Jesus tells us that He is the Vine and we are the branches and that we are to live by His life – and yet we do not believe Jesus, instead we believe the teaching of the First Church of Yeah But. We always have an excuse because we have been taught to always have an excuse.

 

A marriage ceremony does not make a marriage. Going down to an altar, or completing a confirmation class, or being baptized, or obtaining a church membership certificate, or saying a few words about accepting Jesus…these things do not make a Christian, they do not make a disciple. (Consider the Parable of the Sower in Mark 4:1–20 as well as Mark 8:34 – 38).

 

There are three components to a wedding day. There is the ceremony, then there is the marriage certificate signed by the officiant, and then there is the physical consummation of the marriage. There have been times in history when it was customary for there to be a witness to the consummation – an uncomfortable prospect for us today. The point is that the ceremony and the certificate were sealed and confirmed by the consummation.

 

In much the same way, our obedience to Jesus confirms and seals His Word in our lives and brings us into intimate friendship with the Son, the Father, and the Holy Spirit.

 

While we tend to portray Christ’s commandments as difficult, the Scriptures portray His commandments as delightful.

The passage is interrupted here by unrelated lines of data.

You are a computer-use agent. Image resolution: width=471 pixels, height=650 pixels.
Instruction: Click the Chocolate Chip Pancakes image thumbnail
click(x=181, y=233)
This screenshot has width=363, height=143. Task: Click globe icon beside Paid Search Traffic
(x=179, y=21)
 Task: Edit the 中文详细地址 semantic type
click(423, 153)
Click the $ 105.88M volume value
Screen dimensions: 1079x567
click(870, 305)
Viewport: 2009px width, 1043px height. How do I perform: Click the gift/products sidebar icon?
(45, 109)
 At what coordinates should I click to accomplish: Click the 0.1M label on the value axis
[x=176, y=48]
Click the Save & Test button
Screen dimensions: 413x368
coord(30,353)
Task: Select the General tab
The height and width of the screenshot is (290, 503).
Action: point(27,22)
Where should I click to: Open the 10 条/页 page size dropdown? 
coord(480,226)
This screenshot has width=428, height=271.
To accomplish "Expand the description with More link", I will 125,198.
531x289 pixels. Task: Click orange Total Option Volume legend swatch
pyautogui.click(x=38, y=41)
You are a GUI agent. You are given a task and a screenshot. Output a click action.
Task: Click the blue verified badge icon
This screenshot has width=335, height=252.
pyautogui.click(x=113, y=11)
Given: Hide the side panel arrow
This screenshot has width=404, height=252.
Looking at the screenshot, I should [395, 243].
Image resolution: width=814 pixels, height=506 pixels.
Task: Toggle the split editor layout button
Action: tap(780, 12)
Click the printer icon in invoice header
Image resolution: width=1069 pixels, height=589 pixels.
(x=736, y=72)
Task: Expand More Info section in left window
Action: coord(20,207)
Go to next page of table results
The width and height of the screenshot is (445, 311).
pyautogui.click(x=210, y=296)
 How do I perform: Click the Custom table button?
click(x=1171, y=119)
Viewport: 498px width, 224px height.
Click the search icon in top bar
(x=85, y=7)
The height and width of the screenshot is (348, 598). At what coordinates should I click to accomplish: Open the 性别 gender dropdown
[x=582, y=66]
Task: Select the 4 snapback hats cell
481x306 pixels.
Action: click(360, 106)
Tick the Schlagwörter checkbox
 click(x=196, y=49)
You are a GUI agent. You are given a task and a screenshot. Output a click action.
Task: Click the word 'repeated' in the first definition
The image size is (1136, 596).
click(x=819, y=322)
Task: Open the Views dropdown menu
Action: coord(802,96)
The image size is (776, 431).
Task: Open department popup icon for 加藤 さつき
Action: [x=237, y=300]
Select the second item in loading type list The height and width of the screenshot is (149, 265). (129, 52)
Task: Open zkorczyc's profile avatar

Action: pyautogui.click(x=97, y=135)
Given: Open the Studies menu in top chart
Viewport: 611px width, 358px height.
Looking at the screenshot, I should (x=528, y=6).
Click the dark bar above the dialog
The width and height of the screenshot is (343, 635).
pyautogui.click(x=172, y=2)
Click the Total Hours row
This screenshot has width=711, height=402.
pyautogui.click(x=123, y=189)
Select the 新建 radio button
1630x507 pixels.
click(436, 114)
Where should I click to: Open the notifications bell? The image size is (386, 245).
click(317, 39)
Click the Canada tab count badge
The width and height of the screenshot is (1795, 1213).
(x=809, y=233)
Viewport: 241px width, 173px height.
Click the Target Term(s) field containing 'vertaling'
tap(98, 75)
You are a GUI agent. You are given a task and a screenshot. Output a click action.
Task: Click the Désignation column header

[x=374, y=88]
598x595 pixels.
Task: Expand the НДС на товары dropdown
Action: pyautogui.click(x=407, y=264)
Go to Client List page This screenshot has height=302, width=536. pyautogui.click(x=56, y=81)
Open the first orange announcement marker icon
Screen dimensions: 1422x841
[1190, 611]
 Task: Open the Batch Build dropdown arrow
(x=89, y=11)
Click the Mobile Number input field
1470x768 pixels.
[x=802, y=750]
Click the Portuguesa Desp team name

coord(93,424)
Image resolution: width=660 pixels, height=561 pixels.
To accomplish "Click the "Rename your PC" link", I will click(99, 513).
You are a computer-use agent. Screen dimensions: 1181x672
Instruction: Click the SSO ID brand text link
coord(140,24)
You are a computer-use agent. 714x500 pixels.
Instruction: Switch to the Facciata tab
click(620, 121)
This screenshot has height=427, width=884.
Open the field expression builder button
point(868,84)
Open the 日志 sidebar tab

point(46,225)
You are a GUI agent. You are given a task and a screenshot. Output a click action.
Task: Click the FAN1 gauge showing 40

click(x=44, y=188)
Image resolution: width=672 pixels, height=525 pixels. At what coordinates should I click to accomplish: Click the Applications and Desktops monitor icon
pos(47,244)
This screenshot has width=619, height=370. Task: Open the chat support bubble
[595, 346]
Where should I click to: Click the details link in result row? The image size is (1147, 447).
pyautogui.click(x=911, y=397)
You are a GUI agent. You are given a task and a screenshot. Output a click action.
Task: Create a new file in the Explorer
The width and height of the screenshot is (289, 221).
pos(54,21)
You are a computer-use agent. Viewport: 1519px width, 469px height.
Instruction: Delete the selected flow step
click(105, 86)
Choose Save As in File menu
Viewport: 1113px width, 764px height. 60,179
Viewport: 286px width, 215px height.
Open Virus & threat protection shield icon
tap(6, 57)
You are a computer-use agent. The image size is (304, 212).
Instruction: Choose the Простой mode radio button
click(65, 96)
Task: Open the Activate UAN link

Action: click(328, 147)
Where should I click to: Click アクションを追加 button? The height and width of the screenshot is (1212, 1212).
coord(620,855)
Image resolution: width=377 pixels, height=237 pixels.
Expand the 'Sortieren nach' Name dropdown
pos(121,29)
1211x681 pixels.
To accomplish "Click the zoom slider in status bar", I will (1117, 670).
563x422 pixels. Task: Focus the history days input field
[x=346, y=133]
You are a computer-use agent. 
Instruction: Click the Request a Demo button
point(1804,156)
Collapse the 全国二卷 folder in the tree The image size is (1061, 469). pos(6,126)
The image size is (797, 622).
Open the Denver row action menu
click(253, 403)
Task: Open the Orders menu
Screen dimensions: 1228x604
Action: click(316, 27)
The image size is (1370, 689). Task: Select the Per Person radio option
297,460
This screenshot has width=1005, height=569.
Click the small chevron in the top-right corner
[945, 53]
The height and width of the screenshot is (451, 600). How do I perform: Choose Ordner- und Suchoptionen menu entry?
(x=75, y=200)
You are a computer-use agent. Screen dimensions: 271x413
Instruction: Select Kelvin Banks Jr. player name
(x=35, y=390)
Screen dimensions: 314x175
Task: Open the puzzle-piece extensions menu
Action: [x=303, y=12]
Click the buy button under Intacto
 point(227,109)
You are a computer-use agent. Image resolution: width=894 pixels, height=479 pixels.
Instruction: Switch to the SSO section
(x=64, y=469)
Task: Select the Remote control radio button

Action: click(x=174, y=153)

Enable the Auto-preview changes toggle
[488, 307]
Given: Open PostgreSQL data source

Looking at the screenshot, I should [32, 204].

John writes that “His commandments are not burdensome” (1 John 5:3) and Daivd calls them “More desirable than gold, yes, than much fine gold; sweeter also than honey and the drippings of the honeycomb” (Psalm 19:10).

 

Our thinking and teaching, which tends to set us up for failure and alienation from Jesus, ought to be exalting the glory of His commandments and our joy in obeying them.

 

We are called to say along with Jesus, “My food is to do the will of the Him who sent Me and to accomplish His work” (John 4:34).

 

Jesus calls us into intimate friendship with Himself through obedience to His commandments. The distinguishing commandment is that we love one another just as He loves us, laying down our lives for one another. Within such love, we will find holy friendship with Jesus and with one another, within such love we will experience intimacy with the Trinity and with one another, within such love we will come home to the Father and live in His House.

 

Shall we live as the friends of Jesus today?